T12-03 Modeling for Predicting the Growth of Salmonella in Chicken Fillets under Different Temperatures

Wednesday, July 12, 2017: 2:00 PM
Room 16 (Tampa Convention Center)
Haiying Pang , Zhejiang University, College of Biosystems Engineering and Food Science , Hangzhou , China
Wen Wang , Institute of Quality and Standard of Agricultural Products, Zhejiang Academy of Agricultural Sciences , Hangzhou , China
Xingning Xiao , Zhejiang University, College of Biosystems Engineering and Food Science , Hangzhou , China
Jianming Zhang , South China Agricultural University , Guangzhou , China
Ming Liao , South China Agricultural University , Guangzhou , China
Yanbin Li , University of Arkansas, Department of Biological and Agricultural Engineering , Fayetteville , AR
Introduction: Salmonella has been considered as one of the major pathogens associated with poultry around the world. Various empirical models have been developed for predicting the growth of Salmonellain chickens. However, the comparison of these models under different temperatures is needed for quantitative microbial risk assessment.

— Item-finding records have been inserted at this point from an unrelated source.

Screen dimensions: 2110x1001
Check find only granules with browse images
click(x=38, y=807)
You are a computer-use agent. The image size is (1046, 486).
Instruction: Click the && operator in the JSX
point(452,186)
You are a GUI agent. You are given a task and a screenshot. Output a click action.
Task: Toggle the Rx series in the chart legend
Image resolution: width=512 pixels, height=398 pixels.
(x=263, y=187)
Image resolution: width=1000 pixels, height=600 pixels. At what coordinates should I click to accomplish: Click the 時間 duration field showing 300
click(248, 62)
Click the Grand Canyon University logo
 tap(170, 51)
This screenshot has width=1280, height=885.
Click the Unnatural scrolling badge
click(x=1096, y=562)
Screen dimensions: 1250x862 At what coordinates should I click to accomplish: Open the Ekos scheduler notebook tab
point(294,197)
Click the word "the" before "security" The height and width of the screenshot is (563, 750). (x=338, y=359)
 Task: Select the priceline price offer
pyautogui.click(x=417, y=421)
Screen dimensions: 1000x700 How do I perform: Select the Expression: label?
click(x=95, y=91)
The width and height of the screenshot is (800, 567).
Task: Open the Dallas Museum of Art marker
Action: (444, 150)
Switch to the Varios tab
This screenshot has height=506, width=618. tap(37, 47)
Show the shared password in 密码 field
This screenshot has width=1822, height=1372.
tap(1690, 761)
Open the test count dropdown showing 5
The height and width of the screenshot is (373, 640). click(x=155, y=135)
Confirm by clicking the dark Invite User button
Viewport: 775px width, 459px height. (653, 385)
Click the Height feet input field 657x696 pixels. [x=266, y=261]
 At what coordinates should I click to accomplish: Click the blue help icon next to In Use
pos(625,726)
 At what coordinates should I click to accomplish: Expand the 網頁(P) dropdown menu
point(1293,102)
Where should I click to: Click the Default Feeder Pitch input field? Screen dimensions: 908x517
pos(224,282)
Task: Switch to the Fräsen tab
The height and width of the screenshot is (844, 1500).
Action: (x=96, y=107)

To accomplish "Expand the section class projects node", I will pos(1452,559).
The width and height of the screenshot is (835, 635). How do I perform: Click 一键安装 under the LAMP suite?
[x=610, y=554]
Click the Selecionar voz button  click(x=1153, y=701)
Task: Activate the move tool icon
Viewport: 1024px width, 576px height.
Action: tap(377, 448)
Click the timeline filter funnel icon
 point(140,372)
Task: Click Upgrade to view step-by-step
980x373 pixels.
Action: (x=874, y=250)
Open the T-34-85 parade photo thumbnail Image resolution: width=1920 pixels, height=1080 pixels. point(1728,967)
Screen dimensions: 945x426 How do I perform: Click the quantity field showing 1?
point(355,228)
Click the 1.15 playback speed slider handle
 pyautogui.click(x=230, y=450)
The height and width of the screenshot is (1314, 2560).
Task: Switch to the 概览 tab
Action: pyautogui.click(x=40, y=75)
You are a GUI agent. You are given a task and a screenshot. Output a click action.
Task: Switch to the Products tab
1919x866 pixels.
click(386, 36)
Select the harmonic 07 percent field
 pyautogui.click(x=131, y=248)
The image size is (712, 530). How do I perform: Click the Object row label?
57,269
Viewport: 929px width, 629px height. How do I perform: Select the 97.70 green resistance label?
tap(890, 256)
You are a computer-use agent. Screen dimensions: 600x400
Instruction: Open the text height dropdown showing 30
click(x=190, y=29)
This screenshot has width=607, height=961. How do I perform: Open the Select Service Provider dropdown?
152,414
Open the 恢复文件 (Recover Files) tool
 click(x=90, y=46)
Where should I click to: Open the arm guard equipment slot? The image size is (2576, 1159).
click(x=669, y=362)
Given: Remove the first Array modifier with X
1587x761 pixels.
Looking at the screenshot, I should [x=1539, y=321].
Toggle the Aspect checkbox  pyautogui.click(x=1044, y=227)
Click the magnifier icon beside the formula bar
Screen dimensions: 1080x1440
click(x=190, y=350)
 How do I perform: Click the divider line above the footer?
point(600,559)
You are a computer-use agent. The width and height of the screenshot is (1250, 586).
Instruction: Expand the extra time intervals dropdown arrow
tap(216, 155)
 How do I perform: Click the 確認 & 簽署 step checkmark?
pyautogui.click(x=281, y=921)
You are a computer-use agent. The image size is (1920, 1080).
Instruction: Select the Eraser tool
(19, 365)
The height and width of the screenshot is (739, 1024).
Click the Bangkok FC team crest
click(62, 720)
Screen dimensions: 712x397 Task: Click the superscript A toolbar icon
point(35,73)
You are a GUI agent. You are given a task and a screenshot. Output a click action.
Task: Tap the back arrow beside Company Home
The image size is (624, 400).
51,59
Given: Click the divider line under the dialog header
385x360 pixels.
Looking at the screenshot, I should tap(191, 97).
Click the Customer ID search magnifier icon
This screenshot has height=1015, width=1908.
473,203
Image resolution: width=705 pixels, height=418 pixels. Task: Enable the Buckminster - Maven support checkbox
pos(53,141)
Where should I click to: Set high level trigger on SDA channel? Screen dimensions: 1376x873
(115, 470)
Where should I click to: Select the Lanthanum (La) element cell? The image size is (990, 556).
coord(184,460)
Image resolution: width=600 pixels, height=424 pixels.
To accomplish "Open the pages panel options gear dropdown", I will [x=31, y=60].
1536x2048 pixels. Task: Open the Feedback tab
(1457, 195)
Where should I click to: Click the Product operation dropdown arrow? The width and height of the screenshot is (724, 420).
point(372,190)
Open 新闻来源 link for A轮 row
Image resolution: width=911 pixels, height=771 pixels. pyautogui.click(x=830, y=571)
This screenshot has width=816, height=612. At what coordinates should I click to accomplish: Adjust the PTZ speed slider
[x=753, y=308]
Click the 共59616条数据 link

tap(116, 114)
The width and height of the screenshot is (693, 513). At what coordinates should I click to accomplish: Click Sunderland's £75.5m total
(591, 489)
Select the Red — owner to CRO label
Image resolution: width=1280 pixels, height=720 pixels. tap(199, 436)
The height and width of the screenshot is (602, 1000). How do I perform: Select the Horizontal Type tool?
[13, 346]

Purpose:  The objective of this study was to compare the performance of empirical models for predicting the growth kinetics of Salmonella in chicken fillets under different temperatures.

Methods: Chicken fillets (size: 2cm by 1cm by 1cm; weight: 2±0.3g) were inoculated with three-strains of cocktail Salmonella (ATCC 14028, 50335, 51957) at the initial contamination level of four to five log CFU/g, and then stored at temperatures of 13, 16, 25, 33, and 37°C. Growth data were collected for fitting into four primary models; namely modified Gompertz model, Huang model, Buchanan linear model, and Baranyi model. Three secondary models (Arrhenius-type model, Ratkowsky square root model, and Huang square root model) were selected for describing the maximum growth rates derived from primary models. Statistical indices of R2 and RMSE were used for model evaluation. Independent trials were conducted, and Bias factors (Bf) and Accuracy factors (Af) were calculated for model validation.

Results:   The modified Gompertz model described growth data the best, followed by Huang model. The average maximum growth rates of Salmonella in chicken fillets were 0.076, 0.116, 0.582, 0.687, 0.785/h at 13, 16, 25, 33 and 37°C, respectively. R2 for Arrhenius-type model describing the maximum growth rate obtained from the modified Gompertz model was 0.99, which was the best among selected secondary models (RMSE=0.047, Bf=1.01, Af=1.04).

Significance:  The selected model was able to predict the growth of Salmonella in chicken fillets under different temperatures in processing and storage conditions, which may be used in quantitative microbial risk assessment.